EXERCISE DESCRIPTION
Copy out the items below without alteration, starting at the line containing "The image size is (561, 345)." and running through the line containing "tap(77, 143)", with both of those lines included.

# Start of DATA EXTRACT

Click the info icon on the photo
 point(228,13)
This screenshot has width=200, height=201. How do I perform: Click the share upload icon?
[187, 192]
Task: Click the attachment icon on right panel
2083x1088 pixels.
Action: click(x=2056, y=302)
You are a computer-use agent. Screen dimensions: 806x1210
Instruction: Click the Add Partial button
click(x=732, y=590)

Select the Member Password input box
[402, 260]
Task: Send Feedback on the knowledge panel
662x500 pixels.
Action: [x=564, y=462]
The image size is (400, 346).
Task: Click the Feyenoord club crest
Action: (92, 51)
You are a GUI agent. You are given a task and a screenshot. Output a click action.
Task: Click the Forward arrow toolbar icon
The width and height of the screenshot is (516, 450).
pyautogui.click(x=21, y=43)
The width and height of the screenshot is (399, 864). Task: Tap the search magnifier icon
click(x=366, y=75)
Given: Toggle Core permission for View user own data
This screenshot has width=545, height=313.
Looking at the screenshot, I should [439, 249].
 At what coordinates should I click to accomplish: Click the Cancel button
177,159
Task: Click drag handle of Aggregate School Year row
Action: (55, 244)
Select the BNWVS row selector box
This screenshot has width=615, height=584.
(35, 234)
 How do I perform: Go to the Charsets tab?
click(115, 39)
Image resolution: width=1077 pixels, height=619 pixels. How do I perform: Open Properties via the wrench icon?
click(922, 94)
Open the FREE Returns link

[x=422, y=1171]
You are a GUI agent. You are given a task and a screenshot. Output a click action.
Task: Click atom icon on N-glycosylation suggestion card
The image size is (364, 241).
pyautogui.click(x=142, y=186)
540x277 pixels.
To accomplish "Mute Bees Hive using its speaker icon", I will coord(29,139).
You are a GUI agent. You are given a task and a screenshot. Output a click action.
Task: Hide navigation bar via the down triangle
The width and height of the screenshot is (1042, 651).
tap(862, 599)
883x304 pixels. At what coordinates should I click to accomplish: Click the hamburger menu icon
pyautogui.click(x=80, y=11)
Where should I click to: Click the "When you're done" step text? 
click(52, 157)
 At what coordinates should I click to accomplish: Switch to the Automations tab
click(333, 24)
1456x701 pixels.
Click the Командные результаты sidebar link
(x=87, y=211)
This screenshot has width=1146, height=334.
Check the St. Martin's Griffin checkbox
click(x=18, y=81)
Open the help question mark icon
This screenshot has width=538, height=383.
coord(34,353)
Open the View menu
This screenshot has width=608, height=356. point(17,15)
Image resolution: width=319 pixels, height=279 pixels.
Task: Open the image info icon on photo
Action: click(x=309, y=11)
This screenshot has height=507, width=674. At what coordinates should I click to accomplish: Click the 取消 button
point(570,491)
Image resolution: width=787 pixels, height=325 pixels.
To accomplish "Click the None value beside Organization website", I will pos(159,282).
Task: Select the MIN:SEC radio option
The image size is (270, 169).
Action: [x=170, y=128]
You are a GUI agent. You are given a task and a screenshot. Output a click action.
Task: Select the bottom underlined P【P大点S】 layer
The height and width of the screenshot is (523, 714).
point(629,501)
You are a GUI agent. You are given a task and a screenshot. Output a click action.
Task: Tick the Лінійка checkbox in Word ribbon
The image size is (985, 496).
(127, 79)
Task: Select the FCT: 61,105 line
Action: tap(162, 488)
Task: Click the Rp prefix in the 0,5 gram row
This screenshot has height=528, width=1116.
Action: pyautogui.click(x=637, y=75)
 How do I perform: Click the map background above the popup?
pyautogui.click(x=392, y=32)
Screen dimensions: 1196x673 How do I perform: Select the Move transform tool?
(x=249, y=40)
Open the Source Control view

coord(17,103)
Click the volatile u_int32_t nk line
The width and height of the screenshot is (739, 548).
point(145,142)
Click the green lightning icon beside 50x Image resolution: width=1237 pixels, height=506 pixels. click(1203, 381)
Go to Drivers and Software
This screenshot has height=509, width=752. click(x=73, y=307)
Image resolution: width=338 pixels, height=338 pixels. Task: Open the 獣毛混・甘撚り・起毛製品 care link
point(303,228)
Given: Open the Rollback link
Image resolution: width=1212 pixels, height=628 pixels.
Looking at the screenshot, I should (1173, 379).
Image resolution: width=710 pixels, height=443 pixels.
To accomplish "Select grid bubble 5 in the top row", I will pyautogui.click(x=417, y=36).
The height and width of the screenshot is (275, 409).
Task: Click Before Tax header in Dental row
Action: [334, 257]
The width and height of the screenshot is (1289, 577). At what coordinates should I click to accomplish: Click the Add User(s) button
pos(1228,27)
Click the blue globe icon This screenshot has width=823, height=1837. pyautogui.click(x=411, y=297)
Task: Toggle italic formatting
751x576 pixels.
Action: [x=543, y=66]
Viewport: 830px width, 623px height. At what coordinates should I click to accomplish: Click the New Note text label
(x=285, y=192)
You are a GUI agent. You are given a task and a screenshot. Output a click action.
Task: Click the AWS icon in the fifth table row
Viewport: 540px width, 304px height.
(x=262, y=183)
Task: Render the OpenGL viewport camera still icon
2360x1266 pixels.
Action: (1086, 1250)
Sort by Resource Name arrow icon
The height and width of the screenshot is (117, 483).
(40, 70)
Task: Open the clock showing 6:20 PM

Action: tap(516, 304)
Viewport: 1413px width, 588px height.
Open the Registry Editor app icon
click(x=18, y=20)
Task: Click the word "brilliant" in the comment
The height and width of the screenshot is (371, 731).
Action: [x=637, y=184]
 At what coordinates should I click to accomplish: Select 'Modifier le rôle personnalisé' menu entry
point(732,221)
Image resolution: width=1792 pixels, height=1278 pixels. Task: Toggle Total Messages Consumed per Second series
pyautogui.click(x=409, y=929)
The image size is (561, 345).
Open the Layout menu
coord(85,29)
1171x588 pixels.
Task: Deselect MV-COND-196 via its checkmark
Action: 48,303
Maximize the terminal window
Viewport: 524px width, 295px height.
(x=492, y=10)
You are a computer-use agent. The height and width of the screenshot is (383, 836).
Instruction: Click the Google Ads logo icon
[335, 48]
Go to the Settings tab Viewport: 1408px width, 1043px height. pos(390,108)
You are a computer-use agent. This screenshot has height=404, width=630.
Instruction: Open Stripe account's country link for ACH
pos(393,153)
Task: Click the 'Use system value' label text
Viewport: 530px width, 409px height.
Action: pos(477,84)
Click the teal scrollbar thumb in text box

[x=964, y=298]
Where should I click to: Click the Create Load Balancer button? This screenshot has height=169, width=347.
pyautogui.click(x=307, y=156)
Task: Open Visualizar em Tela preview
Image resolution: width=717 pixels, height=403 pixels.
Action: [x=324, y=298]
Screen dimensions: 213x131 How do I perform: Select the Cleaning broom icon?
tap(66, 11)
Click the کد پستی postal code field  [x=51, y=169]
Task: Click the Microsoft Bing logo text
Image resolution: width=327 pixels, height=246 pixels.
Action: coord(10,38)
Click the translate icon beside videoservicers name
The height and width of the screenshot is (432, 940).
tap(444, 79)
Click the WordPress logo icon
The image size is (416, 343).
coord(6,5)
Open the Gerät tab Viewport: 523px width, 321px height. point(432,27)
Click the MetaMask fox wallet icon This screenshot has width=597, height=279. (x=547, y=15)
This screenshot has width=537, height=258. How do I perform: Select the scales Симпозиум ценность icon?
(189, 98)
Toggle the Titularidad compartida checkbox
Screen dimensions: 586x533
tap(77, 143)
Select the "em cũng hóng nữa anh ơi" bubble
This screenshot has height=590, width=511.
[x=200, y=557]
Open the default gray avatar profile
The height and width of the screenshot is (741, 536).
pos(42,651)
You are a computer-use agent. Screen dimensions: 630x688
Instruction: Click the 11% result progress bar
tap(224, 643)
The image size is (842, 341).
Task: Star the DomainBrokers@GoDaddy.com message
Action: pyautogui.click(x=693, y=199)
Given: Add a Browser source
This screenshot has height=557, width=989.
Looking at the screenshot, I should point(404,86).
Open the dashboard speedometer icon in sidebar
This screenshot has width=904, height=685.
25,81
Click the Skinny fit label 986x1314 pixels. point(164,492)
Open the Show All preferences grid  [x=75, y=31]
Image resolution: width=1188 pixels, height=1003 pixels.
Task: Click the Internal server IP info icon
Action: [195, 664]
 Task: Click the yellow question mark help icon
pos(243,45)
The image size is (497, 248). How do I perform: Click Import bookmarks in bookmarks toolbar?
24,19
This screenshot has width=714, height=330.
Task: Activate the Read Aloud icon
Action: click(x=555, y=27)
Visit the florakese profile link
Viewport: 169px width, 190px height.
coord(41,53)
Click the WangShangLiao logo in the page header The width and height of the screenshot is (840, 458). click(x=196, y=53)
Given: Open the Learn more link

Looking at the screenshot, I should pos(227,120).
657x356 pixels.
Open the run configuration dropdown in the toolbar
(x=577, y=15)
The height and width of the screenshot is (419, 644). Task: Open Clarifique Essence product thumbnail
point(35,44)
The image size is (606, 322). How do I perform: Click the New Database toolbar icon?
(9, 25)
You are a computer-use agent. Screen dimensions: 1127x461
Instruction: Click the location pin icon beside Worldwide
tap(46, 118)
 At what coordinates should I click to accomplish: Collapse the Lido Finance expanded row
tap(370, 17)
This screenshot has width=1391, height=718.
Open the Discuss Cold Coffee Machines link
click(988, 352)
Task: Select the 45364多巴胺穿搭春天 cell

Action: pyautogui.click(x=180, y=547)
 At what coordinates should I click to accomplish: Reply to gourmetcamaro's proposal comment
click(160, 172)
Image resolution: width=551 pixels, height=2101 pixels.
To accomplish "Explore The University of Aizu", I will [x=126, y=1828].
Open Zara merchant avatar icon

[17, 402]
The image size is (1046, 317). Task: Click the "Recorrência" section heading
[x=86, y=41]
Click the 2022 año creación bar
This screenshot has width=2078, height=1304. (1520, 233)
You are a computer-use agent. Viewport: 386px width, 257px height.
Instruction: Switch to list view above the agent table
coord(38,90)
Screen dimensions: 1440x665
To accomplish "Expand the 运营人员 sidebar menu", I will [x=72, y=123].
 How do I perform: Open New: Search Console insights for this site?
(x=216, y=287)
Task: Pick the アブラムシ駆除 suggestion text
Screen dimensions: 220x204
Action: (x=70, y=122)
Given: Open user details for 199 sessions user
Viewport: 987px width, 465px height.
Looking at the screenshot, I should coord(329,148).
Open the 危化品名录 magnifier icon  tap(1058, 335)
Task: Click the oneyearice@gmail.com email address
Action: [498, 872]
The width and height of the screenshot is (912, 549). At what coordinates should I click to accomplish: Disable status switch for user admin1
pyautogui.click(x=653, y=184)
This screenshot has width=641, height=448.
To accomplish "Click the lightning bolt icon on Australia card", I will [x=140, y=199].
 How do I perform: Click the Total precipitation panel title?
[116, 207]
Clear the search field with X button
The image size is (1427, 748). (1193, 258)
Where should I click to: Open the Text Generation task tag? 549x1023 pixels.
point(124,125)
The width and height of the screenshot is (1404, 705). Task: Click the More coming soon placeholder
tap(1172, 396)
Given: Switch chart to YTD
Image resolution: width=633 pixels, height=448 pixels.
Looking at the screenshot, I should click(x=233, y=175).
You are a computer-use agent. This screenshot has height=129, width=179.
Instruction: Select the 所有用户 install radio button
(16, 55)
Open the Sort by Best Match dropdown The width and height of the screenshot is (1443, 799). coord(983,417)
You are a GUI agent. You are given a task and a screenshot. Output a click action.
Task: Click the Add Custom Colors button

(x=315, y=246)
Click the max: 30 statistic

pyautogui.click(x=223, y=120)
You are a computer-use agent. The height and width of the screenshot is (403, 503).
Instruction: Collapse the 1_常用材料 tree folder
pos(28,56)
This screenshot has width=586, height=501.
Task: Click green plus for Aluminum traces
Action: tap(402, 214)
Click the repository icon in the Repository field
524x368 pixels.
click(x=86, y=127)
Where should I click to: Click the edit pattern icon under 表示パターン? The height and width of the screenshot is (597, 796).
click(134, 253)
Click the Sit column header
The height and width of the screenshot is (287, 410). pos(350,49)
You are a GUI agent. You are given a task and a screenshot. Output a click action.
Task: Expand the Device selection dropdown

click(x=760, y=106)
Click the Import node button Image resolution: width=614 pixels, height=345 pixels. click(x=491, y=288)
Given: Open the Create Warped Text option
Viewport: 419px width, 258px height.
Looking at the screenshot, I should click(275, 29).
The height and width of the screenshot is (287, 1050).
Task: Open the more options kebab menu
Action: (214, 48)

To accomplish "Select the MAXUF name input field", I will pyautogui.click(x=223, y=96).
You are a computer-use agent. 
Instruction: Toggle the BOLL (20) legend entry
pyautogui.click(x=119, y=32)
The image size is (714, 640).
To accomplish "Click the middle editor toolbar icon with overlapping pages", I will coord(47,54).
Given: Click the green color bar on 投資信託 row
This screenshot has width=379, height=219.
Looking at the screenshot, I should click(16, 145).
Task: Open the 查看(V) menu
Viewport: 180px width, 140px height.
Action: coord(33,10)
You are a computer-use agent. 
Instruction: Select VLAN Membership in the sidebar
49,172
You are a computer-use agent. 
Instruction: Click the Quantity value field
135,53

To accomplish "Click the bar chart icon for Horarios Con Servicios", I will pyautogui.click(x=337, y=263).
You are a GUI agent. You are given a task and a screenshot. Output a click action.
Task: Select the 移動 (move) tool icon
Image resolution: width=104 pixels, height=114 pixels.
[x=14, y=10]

# End of DATA EXTRACT

RESULT FOR THIS EXERCISE
The image size is (561, 345).
Open the Layout menu
coord(85,29)
1171x588 pixels.
Task: Deselect MV-COND-196 via its checkmark
Action: 48,303
Maximize the terminal window
Viewport: 524px width, 295px height.
(x=492, y=10)
You are a computer-use agent. The height and width of the screenshot is (383, 836).
Instruction: Click the Google Ads logo icon
[335, 48]
Go to the Settings tab Viewport: 1408px width, 1043px height. pos(390,108)
You are a computer-use agent. This screenshot has height=404, width=630.
Instruction: Open Stripe account's country link for ACH
pos(393,153)
Task: Click the 'Use system value' label text
Viewport: 530px width, 409px height.
Action: pos(477,84)
Click the teal scrollbar thumb in text box

[x=964, y=298]
Where should I click to: Click the Create Load Balancer button? This screenshot has height=169, width=347.
pyautogui.click(x=307, y=156)
Task: Open Visualizar em Tela preview
Image resolution: width=717 pixels, height=403 pixels.
Action: [x=324, y=298]
Screen dimensions: 213x131 How do I perform: Select the Cleaning broom icon?
tap(66, 11)
Click the کد پستی postal code field  [x=51, y=169]
Task: Click the Microsoft Bing logo text
Image resolution: width=327 pixels, height=246 pixels.
Action: coord(10,38)
Click the translate icon beside videoservicers name
The height and width of the screenshot is (432, 940).
tap(444, 79)
Click the WordPress logo icon
The image size is (416, 343).
coord(6,5)
Open the Gerät tab Viewport: 523px width, 321px height. point(432,27)
Click the MetaMask fox wallet icon This screenshot has width=597, height=279. (x=547, y=15)
This screenshot has width=537, height=258. How do I perform: Select the scales Симпозиум ценность icon?
(189, 98)
Toggle the Titularidad compartida checkbox
Screen dimensions: 586x533
tap(77, 143)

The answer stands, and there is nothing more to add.